Yes, since long term capability analysis (summed up in Ppk) has many more sources of variation (often referred to as special causes) than the s.d. is larger and therefore unless the mean has shifted much more to the center (assuming 2 sided specs) then the Ppk is always smaller than a properly done Cpk of a short term capability analysis.
Anyone else know why minitab does this?
I’ll give the short answer and then provide the long one in a link.
Think about the formulas for Cpk and Ppk – with Cpk, you are comparing to the closest spec whereas with Ppk you are comparing to the entire range of the specs. For Cpk to make sense, you have to have equal likelihood of falling outside of each spec given the same distance away for the metric to be useful, so you have to have a symmetric distribution. However, almost every nonnormal distribution you come across is NOT symmetric, so Cpk is useless.
As a quick example, go make some exponential data with a mean of 1. Imagine your specs are 0 and 3, and make a histogram of the data. If you utilized Cpk, your value would be based on the mean being about 1 unit from the lower spec even though it is obvious you will never see a single data point below the lower spec. Your Cpk will be about 0.33 (based on CPL) whereas only CPU is realistic and would give a value of about 0.67. Cpk assumes that one unit away in either direction from the mean will have equal probability, whereas for a skewed distribution like this that is not even remotely close to reality.
You can get a longer explanation at http://www.minitab.com/en-US/support/documentation/Answers/NoWithinSubgroupCapability.pdf.
Let me know if that doesn’t make sense!
@joelatminitab Always a pleasure reading your posts. Hope all is well.
OK, I’ve slept on it and I’m still confused.
“The first method of calculating the standard deviation is to assume all measurements make one big sample, and calculate its sample standard deviation. … The second method is to use the within-subgroup standard deviation to calculate the capability indices.”

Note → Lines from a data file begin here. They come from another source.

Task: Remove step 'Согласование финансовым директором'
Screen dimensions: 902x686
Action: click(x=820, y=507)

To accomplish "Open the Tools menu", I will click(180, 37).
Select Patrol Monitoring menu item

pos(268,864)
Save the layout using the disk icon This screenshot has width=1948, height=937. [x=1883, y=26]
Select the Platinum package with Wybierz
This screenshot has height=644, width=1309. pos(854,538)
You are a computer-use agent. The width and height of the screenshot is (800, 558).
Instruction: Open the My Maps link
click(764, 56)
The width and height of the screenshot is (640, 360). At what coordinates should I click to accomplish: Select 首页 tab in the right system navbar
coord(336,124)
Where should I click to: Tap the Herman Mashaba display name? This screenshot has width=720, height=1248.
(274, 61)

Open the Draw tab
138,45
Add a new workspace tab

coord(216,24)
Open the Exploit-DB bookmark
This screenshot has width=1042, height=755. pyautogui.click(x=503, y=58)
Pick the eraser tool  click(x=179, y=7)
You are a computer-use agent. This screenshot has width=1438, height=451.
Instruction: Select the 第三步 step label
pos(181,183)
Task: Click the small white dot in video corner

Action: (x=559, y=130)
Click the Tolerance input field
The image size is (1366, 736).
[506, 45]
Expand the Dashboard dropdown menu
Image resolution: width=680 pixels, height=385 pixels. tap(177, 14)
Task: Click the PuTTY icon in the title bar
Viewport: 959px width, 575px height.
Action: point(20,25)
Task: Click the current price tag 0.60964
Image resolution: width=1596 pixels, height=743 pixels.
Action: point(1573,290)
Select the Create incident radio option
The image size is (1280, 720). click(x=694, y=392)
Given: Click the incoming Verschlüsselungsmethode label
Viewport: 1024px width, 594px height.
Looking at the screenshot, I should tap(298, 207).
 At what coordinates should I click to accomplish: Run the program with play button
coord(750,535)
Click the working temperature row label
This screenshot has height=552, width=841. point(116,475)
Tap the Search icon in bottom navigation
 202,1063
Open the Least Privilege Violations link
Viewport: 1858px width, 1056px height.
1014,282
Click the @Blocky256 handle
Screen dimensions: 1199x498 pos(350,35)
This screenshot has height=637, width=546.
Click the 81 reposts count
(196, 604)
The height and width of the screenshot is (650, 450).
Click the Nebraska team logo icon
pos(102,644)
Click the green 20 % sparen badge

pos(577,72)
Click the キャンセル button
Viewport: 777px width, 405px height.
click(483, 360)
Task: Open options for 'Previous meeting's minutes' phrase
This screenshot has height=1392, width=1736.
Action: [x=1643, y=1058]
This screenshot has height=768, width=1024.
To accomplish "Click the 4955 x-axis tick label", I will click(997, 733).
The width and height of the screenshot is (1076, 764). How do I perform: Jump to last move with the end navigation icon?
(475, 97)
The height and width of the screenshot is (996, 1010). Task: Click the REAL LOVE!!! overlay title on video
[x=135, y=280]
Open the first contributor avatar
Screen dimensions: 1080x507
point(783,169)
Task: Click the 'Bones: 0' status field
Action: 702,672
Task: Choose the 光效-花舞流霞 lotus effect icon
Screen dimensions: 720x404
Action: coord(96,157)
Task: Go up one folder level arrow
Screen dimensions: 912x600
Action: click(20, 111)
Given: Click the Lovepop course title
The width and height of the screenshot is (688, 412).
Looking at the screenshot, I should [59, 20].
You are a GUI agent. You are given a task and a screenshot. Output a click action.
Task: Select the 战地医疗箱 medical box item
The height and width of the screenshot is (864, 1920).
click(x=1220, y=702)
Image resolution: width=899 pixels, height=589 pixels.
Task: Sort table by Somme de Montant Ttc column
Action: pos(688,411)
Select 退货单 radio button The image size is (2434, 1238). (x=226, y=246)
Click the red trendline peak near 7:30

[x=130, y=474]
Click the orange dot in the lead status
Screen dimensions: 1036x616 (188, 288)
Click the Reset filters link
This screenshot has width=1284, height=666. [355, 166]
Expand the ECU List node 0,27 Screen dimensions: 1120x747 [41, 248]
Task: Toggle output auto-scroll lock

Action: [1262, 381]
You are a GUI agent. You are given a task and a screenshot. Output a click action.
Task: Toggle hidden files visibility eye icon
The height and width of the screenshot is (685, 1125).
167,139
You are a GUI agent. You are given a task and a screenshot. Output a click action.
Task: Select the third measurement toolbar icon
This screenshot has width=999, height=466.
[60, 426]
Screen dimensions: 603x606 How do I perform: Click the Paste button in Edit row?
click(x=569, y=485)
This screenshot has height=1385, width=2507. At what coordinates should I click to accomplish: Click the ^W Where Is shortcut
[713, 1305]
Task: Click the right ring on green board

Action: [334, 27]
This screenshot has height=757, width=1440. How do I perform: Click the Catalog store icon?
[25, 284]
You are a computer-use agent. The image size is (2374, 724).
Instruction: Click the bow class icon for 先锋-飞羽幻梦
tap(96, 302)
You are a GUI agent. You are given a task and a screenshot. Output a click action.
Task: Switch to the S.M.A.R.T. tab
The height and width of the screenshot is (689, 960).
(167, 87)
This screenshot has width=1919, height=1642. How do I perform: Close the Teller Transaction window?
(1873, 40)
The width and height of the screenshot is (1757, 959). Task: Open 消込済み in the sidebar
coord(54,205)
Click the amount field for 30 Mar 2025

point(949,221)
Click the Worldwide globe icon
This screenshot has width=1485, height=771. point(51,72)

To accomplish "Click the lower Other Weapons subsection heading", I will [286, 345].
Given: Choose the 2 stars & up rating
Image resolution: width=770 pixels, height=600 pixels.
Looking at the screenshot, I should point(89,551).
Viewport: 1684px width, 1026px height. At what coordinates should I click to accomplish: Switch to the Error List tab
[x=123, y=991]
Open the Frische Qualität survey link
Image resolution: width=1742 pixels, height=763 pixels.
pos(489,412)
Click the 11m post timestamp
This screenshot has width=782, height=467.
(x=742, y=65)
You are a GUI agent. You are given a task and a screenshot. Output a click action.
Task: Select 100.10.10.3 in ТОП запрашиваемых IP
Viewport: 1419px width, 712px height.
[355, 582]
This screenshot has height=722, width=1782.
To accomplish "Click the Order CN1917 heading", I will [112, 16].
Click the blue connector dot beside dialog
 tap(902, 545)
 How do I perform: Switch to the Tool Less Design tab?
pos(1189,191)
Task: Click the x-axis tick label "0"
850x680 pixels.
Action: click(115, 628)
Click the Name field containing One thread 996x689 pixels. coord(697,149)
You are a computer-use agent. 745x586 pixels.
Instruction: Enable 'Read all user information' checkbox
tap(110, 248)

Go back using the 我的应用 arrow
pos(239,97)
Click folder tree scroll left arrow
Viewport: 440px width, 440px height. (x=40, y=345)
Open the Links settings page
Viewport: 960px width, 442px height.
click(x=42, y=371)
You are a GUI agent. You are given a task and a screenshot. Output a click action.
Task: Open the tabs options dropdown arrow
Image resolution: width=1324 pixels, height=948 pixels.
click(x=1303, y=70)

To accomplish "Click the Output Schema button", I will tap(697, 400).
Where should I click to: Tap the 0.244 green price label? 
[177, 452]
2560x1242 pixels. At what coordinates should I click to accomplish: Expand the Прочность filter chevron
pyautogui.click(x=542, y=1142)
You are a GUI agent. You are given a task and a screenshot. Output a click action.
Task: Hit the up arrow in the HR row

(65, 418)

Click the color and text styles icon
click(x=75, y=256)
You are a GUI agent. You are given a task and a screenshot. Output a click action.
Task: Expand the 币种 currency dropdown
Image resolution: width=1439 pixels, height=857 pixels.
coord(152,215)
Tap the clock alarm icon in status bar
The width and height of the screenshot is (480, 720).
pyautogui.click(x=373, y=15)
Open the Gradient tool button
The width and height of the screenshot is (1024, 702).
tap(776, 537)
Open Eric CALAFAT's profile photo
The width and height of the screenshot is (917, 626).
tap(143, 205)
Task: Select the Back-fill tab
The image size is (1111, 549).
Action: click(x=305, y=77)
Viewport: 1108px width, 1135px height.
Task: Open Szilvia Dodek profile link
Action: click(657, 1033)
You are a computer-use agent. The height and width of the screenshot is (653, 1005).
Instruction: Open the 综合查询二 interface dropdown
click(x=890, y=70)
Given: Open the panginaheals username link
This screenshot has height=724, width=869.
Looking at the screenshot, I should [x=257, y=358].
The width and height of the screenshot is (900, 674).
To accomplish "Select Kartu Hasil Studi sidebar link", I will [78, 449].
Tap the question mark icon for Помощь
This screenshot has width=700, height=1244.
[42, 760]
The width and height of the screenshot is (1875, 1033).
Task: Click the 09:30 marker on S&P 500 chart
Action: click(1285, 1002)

Sounds to me like they both need to be able to calc standard deviation. Why can you calc standard deviation for “all measurements”, but not “within-subgroup”?
“the properties of the normal distribution that make these methods possible are not shared by nonnormal distributions”
Isn’t the whole point of using a distribution to make the data normal? Can’t you make a secondary normal x-axis and calc the standard deviation based on that, now that it’s normal on the non-normal distribution?
“However, the within-subgroup standard deviation does not account for
the variation between subgroups. Therefore, capability indices that use the within-subgroup standard deviation represent better performance than the actual one.”
How does this work when you set your sub-group size as 1?
SigmaXL includes Cpk for non-normal capability using a normalized within standard deviation. Statgraphics also does this.
John, the whole point of using a distribution isn’t to make something normal. It’s to fit a curve that best describes your data. A non-normal curve will describe data that’s NOT bell shaped.
Cpk is used for short term process capability with all sources of special causes removed (e.g. within only one subgroup) while Ppk describes capability with more sources of variation, including across subgroups. Keep it simple.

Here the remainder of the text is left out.